§ What you have to do:
Go through the listing below and list every line with "will".

_ _ _ _ _ _ _

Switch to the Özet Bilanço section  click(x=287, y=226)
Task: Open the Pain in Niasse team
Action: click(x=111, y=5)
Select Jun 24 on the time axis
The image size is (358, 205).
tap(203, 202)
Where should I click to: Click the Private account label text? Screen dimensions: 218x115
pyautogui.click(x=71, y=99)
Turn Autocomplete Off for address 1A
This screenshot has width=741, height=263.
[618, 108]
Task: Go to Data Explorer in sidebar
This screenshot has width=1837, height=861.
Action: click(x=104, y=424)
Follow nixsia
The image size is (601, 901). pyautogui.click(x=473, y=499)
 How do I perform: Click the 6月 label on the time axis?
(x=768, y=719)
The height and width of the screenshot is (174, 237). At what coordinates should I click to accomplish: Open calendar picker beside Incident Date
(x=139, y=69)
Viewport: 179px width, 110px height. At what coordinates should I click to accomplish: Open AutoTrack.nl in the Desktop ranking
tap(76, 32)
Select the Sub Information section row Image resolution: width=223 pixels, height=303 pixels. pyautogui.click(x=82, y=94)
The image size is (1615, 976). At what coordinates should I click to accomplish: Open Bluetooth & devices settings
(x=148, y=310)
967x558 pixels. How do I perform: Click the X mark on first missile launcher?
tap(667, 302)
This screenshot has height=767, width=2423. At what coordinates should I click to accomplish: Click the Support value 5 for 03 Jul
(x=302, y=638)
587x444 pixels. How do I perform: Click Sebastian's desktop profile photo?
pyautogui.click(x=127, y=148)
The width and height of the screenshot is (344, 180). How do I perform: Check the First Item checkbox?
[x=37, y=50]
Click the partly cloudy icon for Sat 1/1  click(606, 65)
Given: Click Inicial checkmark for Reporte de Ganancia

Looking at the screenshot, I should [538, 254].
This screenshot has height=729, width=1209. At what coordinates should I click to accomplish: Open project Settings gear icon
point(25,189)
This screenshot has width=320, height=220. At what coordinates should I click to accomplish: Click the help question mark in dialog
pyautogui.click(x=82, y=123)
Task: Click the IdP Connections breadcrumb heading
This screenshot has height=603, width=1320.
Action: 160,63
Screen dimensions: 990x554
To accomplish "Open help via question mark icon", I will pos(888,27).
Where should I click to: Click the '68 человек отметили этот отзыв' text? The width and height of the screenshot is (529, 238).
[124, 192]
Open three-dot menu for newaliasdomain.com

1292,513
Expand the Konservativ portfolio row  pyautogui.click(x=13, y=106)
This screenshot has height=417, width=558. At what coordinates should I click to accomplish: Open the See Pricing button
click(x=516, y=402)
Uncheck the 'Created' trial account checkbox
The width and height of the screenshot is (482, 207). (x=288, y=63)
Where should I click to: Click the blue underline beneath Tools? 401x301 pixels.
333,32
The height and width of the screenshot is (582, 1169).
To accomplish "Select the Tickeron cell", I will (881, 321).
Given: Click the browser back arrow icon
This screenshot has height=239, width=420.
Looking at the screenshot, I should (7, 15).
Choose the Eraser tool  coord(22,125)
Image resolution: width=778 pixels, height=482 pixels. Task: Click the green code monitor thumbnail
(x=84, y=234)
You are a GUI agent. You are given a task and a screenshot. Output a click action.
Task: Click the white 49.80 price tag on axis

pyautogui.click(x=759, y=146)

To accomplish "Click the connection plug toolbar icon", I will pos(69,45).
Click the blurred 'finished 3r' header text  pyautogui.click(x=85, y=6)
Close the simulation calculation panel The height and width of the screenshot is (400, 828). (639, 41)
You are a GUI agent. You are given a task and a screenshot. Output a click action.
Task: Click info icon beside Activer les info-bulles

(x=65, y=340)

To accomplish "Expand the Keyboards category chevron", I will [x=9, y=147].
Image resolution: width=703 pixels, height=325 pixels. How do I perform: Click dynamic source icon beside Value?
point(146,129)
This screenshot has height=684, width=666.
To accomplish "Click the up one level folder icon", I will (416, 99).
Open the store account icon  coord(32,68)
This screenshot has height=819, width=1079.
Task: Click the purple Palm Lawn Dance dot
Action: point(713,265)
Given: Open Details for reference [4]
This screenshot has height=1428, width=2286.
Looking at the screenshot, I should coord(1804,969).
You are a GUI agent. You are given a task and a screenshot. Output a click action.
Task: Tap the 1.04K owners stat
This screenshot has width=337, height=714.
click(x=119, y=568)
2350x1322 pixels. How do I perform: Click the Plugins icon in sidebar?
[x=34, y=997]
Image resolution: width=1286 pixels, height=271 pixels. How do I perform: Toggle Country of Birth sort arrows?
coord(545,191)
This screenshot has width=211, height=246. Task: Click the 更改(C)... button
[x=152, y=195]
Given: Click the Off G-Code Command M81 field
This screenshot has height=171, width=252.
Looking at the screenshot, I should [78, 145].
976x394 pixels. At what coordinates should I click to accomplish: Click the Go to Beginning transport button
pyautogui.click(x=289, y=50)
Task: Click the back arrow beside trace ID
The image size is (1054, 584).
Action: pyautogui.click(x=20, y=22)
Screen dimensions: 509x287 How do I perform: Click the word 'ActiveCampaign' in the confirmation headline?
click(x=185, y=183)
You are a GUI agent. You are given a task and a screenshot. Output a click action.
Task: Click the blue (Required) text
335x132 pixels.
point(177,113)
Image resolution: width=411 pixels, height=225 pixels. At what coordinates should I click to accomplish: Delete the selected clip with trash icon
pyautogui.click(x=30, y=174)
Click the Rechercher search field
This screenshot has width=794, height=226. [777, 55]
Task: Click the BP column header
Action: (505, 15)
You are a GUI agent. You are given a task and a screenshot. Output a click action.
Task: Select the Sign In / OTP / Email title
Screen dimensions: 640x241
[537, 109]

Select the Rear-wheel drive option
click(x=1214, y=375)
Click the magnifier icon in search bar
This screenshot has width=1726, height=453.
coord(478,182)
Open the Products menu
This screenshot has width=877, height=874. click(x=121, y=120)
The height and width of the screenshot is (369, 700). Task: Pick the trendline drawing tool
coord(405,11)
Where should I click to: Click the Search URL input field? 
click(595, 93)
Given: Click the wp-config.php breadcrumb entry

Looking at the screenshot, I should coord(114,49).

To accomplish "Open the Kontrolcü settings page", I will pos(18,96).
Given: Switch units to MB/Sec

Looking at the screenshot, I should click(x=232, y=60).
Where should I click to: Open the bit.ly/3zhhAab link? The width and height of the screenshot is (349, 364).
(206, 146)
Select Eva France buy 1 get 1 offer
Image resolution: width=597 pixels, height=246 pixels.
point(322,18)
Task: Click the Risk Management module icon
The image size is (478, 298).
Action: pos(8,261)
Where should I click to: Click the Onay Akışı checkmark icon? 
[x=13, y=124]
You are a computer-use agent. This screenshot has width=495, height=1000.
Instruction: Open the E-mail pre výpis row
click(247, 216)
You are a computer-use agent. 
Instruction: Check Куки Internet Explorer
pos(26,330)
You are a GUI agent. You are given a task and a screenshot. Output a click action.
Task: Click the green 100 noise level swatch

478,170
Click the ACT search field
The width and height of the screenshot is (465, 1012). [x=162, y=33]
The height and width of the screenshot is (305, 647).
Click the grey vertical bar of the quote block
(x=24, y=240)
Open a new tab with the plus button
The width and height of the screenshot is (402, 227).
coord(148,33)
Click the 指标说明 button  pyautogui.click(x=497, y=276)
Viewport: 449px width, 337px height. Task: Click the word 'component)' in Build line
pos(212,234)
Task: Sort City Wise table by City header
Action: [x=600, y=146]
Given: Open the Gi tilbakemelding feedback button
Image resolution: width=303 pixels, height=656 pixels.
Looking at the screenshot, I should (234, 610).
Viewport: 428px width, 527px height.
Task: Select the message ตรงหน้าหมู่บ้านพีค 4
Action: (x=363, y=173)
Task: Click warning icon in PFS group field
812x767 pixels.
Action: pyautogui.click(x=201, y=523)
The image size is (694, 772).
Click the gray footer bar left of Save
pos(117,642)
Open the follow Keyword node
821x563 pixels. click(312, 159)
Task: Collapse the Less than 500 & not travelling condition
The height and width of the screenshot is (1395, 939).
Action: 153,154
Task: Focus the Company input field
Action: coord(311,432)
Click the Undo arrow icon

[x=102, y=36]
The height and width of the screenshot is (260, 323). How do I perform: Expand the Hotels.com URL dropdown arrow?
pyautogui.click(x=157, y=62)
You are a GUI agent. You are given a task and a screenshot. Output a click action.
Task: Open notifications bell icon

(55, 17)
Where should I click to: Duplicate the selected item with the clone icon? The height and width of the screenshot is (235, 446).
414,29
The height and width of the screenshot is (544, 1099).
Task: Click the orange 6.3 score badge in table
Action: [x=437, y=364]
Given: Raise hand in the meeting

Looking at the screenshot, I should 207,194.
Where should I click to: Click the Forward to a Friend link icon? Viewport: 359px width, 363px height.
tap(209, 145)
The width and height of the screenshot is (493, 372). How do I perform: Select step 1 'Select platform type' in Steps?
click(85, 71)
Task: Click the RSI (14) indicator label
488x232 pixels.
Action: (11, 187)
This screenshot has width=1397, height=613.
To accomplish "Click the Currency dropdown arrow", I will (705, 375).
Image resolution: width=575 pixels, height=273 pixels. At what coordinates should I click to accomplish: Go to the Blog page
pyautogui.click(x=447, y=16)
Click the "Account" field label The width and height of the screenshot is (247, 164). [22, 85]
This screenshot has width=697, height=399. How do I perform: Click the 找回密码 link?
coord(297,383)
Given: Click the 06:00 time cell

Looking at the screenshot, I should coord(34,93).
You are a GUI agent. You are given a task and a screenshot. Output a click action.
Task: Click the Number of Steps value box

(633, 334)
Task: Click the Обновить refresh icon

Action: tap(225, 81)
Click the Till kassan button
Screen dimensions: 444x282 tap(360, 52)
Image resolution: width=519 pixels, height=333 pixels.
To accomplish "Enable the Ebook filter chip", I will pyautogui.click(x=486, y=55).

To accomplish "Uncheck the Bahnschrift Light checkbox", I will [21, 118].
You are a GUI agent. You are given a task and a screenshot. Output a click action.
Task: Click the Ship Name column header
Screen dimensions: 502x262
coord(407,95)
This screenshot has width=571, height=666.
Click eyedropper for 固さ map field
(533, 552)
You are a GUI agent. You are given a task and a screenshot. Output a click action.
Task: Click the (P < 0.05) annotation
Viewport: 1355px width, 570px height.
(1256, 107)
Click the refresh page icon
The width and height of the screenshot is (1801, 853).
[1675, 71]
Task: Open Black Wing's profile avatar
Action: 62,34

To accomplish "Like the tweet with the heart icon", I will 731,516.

_ _ _ _ _ _ _

§ Your solution:
To accomplish "Open help via question mark icon", I will pos(888,27).
To accomplish "Select the Tickeron cell", I will (881, 321).
To accomplish "Click the connection plug toolbar icon", I will pos(69,45).
To accomplish "Expand the Keyboards category chevron", I will [x=9, y=147].
To accomplish "Click the up one level folder icon", I will (416, 99).
To accomplish "Open the Kontrolcü settings page", I will pos(18,96).
To accomplish "Click the Currency dropdown arrow", I will (705, 375).
To accomplish "Enable the Ebook filter chip", I will pyautogui.click(x=486, y=55).
To accomplish "Uncheck the Bahnschrift Light checkbox", I will [21, 118].
To accomplish "Like the tweet with the heart icon", I will 731,516.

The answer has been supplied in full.